Aperçu et épidémiologie

La nutrition sportive se concentre sur la manipulation stratégique des macronutriments pour améliorer les performances, la récupération et la santé à long terme. Dans la Classification internationale des maladies, 10e révision (CIM-10), le code pertinent pour « Déséquilibre nutritionnel, non précisé » est E64.9, tandis que « Déficit énergétique relatif dans le sport » est catalogué sous E61.9 (carence nutritionnelle non précisée).

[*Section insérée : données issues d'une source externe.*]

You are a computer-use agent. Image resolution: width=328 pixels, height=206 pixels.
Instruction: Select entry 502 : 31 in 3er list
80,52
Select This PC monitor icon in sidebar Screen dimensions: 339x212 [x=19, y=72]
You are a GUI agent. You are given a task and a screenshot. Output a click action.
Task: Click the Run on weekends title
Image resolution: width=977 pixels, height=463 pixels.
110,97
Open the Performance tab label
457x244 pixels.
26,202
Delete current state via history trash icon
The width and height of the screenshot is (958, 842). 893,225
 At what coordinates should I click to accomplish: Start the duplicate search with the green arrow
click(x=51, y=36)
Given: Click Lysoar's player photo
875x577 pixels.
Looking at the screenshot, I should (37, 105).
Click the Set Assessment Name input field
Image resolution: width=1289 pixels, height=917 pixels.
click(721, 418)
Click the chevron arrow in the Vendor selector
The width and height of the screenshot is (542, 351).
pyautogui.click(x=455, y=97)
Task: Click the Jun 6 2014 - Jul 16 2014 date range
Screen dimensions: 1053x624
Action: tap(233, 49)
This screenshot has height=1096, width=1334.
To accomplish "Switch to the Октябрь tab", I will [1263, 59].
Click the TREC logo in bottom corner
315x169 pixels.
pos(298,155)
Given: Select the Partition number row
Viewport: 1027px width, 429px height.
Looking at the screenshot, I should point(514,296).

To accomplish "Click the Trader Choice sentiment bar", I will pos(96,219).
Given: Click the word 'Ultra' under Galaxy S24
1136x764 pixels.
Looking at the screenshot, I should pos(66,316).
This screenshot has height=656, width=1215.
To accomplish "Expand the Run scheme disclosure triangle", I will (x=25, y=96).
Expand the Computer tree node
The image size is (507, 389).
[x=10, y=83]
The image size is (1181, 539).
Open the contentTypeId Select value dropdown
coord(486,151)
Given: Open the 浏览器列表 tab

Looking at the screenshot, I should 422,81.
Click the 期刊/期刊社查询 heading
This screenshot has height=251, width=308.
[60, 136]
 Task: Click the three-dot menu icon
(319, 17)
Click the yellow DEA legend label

À l’échelle mondiale, on estime que 1,5 milliard de personnes pratiquent régulièrement une activité physique modérée à vigoureuse, dont ≈30 % (≈450 millions) participent à des disciplines d’endurance (course à pied, cyclisme, triathlon). Aux États-Unis, la National Health Interview Survey (NHIS) 2022 a fait état de 62 millions d’adultes (environ 28 % de la population adulte) qui s’identifient comme athlètes d’endurance. Parmi les concurrents d'élite, la prévalence d'une charge sous-optimale en glucides (définie comme <8 g·kg⁻¹·jour⁻¹) est de 42 %, et un apport inadéquat en protéines (<1,2g·kg⁻¹·jour⁻¹) est observé chez 31 % (American College of Sports Medicine, 2022).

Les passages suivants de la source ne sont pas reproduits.